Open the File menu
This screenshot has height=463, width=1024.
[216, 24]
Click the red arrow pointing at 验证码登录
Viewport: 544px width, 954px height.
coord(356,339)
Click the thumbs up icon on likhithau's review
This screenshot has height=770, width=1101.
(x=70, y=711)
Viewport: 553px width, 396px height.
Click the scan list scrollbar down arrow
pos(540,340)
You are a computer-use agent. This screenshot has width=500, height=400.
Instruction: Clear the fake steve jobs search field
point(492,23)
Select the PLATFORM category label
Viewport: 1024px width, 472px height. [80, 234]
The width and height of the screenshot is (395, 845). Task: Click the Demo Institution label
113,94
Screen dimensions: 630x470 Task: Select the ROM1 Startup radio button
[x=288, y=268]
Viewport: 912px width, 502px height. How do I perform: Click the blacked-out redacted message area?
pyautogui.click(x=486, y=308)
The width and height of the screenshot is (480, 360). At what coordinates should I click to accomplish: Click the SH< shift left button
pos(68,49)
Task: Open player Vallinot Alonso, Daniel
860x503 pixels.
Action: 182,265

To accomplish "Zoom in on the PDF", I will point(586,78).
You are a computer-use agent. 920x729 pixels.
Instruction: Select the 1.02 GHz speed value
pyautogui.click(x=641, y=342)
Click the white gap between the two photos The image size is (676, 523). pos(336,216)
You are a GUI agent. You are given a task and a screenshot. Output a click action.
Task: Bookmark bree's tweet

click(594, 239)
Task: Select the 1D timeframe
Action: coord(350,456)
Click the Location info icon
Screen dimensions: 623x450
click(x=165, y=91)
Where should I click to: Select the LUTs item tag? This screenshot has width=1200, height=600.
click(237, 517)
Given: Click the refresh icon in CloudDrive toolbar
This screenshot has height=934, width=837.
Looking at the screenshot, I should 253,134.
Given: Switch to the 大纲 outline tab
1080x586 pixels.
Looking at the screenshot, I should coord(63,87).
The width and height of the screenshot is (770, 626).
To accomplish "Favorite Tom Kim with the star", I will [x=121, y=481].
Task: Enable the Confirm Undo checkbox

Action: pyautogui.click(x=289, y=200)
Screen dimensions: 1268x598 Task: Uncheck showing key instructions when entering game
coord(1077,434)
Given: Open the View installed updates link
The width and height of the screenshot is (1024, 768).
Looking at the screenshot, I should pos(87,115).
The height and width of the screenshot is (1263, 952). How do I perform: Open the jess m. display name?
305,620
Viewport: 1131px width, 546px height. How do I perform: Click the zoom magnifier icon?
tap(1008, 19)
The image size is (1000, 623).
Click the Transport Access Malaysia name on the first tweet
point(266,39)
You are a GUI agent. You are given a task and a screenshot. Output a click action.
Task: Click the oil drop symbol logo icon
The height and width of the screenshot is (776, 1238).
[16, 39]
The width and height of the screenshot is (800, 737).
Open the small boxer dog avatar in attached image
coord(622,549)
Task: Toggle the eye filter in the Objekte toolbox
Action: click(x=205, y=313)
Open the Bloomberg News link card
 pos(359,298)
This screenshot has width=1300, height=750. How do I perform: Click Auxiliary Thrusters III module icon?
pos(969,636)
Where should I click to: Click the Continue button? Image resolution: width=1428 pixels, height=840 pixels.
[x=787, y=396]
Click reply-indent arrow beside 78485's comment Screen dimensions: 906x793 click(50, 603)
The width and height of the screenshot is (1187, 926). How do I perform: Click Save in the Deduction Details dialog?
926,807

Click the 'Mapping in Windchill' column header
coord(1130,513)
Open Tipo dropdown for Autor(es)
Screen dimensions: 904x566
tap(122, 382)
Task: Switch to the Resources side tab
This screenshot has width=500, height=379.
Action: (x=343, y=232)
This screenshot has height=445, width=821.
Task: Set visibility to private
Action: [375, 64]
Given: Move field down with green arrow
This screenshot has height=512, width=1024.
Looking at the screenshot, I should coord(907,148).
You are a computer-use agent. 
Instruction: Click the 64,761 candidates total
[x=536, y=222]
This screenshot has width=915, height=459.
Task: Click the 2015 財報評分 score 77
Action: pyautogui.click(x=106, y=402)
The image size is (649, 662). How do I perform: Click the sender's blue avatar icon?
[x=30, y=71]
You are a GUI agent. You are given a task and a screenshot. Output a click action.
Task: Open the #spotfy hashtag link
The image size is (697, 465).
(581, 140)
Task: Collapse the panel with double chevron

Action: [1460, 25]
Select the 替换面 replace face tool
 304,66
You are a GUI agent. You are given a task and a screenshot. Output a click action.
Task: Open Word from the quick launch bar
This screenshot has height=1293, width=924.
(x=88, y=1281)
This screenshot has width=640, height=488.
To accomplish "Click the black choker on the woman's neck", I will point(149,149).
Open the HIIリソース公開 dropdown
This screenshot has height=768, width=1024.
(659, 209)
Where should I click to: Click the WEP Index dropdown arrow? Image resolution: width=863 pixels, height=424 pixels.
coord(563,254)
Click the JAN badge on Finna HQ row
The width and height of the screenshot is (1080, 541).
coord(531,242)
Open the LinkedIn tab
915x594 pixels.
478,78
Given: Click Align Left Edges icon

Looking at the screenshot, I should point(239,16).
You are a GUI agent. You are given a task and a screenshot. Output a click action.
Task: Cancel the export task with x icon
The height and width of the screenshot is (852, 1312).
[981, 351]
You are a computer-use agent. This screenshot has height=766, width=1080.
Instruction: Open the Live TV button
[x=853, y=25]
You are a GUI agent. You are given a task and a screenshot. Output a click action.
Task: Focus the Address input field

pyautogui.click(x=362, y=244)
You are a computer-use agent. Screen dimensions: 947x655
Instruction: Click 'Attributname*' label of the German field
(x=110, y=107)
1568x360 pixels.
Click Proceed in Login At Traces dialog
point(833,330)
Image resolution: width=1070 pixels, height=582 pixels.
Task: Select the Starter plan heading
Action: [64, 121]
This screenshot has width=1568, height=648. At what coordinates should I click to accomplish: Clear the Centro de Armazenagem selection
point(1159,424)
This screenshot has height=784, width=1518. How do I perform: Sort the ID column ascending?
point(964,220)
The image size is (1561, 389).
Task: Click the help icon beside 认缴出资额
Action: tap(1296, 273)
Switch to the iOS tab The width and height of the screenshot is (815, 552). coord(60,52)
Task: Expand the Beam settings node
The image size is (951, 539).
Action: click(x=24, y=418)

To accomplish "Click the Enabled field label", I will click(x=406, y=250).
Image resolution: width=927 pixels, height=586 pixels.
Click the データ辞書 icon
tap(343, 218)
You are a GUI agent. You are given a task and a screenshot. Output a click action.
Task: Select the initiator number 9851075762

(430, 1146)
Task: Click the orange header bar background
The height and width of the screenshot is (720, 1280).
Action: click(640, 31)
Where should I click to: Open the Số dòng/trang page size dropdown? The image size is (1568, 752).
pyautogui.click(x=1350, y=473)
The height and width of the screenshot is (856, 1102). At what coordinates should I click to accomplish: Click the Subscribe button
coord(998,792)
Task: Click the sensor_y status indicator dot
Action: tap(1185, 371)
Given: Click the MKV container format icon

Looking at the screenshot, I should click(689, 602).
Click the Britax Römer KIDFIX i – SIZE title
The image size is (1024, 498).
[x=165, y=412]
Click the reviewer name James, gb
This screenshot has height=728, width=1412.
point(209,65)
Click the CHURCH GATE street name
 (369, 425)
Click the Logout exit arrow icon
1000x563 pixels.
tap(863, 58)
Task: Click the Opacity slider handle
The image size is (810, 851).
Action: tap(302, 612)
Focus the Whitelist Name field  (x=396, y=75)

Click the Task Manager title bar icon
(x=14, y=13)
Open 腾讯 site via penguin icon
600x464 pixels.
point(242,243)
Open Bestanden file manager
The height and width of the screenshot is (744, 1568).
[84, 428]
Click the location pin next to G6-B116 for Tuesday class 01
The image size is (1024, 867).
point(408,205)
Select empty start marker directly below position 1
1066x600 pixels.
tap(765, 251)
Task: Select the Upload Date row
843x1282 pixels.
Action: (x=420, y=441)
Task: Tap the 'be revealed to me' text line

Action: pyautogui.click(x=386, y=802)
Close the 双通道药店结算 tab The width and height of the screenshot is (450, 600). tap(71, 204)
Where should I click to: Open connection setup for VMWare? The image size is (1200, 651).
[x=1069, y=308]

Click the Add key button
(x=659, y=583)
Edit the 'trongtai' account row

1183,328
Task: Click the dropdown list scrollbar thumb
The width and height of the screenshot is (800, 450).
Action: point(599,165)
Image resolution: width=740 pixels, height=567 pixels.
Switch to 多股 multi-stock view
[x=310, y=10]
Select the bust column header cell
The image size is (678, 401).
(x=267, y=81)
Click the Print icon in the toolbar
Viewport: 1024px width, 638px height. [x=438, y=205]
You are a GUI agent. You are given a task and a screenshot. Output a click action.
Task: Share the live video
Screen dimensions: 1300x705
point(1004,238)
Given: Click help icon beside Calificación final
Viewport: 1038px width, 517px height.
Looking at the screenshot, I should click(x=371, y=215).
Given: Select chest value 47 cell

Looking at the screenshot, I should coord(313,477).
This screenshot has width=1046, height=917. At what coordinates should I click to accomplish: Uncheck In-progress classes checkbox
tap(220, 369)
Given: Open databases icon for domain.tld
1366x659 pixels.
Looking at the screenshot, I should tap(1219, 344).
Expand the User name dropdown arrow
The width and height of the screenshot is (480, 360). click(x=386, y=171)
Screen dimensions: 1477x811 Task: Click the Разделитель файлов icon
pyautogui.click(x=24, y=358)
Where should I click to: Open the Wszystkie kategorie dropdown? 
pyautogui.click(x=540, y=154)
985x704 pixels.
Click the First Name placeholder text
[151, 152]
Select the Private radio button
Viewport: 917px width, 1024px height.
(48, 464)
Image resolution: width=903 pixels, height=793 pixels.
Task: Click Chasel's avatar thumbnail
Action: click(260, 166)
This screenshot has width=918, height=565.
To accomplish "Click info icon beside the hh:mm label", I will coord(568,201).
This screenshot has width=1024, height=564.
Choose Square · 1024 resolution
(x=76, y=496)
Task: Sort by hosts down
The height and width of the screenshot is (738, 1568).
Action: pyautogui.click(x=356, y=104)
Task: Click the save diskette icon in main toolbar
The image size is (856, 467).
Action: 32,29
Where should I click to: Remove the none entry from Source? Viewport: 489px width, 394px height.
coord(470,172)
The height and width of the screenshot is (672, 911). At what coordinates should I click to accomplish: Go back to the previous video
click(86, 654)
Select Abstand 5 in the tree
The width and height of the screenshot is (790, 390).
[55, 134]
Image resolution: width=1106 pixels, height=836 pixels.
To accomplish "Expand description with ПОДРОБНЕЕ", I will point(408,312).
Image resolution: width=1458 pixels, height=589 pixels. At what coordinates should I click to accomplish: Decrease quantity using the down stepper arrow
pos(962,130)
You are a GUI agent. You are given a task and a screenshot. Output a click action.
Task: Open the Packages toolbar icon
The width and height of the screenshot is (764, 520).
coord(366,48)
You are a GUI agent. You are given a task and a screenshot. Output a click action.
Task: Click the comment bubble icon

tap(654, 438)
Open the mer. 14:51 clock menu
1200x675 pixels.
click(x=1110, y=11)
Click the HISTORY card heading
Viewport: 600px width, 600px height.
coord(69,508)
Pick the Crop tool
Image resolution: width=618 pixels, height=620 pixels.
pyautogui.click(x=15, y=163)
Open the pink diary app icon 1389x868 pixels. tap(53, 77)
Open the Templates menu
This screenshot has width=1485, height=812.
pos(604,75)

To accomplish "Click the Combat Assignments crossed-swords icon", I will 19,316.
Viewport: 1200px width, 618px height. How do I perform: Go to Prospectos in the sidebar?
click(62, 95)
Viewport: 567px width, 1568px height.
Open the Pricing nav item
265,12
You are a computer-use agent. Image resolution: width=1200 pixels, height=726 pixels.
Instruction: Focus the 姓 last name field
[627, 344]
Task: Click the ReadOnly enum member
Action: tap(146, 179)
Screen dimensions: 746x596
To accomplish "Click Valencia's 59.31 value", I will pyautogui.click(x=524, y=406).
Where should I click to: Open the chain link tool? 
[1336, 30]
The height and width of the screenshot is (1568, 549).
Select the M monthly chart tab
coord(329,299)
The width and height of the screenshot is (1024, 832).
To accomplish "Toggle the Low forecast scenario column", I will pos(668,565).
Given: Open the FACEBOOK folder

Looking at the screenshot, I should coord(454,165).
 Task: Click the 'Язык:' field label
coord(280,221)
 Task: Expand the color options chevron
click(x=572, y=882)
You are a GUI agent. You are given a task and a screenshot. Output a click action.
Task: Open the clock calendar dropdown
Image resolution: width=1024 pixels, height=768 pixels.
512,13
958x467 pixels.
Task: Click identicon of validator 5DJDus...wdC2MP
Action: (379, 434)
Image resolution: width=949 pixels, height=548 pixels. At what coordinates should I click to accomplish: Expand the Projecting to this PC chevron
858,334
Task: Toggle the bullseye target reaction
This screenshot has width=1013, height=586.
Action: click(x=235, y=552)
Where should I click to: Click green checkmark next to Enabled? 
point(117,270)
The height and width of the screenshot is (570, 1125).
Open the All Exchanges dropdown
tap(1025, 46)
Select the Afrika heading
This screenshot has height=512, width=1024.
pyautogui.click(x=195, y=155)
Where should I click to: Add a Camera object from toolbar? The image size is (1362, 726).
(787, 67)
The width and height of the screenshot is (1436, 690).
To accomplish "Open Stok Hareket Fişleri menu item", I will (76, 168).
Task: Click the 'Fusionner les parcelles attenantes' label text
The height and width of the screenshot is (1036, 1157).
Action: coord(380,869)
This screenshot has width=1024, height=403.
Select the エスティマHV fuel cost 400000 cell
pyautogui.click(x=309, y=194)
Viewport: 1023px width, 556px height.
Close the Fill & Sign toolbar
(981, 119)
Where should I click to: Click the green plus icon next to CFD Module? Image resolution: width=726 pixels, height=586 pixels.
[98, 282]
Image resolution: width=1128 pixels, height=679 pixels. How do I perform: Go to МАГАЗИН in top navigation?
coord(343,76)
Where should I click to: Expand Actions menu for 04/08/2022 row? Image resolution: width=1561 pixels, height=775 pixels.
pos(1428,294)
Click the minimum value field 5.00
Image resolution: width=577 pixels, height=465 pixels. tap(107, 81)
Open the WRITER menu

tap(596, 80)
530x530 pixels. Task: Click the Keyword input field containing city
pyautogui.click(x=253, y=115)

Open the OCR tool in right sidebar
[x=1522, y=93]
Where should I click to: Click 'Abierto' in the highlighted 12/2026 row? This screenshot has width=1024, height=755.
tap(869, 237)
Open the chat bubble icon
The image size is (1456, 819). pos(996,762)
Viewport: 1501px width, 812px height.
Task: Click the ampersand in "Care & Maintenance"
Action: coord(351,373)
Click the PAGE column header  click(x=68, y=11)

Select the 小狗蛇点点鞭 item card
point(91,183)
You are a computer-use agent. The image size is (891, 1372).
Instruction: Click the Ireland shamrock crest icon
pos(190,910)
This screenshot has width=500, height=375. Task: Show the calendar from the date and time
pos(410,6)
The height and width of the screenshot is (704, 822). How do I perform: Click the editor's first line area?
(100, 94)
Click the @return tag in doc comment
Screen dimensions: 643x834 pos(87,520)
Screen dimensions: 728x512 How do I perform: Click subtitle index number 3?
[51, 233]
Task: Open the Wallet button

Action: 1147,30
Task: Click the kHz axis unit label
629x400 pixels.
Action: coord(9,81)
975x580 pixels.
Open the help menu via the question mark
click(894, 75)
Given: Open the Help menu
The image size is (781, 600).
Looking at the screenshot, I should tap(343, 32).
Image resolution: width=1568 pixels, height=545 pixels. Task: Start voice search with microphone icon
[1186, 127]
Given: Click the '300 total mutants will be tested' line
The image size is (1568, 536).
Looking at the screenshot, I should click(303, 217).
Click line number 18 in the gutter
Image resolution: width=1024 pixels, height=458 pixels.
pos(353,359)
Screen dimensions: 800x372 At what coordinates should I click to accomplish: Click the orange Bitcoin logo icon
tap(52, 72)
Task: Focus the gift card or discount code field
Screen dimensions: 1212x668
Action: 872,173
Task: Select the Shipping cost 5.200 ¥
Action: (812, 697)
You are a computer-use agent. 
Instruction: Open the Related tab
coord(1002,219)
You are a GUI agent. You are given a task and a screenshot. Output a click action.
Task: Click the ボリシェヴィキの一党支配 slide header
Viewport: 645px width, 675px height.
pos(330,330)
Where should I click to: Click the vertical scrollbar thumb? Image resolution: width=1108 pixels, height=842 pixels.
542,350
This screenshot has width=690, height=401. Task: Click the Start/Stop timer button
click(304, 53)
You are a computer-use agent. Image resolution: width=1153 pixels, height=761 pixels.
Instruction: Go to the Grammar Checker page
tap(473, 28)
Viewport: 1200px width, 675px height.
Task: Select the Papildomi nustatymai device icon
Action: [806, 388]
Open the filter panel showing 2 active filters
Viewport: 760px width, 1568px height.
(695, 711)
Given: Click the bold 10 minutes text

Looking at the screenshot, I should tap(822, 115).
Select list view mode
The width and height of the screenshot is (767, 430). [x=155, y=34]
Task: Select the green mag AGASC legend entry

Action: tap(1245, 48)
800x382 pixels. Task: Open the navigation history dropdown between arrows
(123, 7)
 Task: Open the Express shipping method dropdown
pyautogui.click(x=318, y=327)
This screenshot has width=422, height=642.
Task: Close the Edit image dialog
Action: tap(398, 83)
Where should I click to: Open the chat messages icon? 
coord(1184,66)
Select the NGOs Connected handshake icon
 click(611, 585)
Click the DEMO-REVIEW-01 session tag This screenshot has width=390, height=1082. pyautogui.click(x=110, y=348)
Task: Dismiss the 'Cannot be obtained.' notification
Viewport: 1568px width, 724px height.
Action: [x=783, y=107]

Problem details: Only the lines above starting with the one with "Screen dimensions: 728x512" and going through the one with "Given: Click the '300" are to be copied, word for word and with both ends kept.

Response to this task:
Screen dimensions: 728x512 How do I perform: Click subtitle index number 3?
[51, 233]
Task: Open the Wallet button

Action: 1147,30
Task: Click the kHz axis unit label
629x400 pixels.
Action: coord(9,81)
975x580 pixels.
Open the help menu via the question mark
click(894, 75)
Given: Open the Help menu
The image size is (781, 600).
Looking at the screenshot, I should tap(343, 32).
Image resolution: width=1568 pixels, height=545 pixels. Task: Start voice search with microphone icon
[1186, 127]
Given: Click the '300 total mutants will be tested' line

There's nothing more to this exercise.